We present new Sm–Nd isotope data for sediments from a core located on the continental slope of the St. Pierre Bank of Canada’s east coast. The Nd analyses indicate that the sediments were derived from two principal sources: the North American Shield that yields an average early Proterozoic isotopic signature and a younger Proterozoic signature attributed to Appalachian crustal sources. The Appalachian-sourced sediments predominated during the last glacial maximum (LGM) and were associated with low sedimentation rates (<30 cm/ka), with the exception of a strong North American Shield signature present in a detrital carbonate layer that corresponds to Heinrich Layer 1 (H1). The dominance of the Appalachian signature decreased subsequent to H1. The Appalachian signatures closely follow the distribution of sediments interpreted as locally derived glacial tills, while the North American Shield signatures follow the distribution of hemipelagic mud that was likely deposited by the Labrador Current.
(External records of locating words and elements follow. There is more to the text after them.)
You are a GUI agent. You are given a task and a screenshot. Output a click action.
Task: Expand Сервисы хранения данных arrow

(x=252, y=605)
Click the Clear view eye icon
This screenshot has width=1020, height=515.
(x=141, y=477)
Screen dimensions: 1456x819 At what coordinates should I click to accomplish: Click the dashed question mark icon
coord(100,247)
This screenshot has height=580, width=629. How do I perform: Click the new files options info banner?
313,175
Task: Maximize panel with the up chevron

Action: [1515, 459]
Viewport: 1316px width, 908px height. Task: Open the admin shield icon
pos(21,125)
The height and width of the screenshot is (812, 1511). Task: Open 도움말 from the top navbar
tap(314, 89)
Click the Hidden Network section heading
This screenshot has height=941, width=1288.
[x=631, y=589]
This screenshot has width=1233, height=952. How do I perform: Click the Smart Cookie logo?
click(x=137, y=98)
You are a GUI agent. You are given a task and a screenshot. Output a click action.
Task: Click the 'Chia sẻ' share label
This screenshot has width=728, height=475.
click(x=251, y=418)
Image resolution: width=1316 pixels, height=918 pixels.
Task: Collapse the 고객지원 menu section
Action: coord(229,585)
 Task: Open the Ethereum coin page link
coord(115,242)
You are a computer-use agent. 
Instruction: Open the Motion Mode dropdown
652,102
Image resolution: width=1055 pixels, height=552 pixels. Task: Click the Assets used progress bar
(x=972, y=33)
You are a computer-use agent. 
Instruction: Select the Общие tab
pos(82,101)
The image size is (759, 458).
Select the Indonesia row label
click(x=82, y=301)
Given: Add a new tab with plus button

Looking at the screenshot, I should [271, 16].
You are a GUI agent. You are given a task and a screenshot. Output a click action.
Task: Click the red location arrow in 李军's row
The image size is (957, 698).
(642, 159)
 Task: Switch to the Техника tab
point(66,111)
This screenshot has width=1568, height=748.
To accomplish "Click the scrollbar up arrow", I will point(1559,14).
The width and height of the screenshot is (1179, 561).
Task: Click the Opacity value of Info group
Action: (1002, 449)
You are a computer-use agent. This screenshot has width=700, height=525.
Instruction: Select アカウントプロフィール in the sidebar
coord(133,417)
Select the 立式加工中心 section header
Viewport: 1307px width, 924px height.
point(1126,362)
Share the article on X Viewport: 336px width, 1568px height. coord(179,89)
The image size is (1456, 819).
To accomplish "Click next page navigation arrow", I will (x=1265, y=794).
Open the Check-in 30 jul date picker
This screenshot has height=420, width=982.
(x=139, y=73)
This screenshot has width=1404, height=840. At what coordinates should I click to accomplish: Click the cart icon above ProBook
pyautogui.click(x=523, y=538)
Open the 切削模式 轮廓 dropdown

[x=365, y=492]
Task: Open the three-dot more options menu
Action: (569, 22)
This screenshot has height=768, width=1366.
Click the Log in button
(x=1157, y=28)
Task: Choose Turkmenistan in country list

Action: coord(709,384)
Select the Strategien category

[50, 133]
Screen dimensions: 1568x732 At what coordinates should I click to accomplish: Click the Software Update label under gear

The Nd data are consistent with the persistence of the Wisconsinan Ice Sheet coverage of Newfoundland and the Grand Banks after the LGM, although the coverage began to wane prior to 12.5 ka as evidenced by the increasing influence of the Labrador Current. However, an increase in the Appalachian isotope signature at the close of the Younger Dryas event likely indicates the final melting of the ice sheet covering the Grand Banks and the Avalon Peninsula, and the initiation of the Labrador Current’s modern circulation pathway.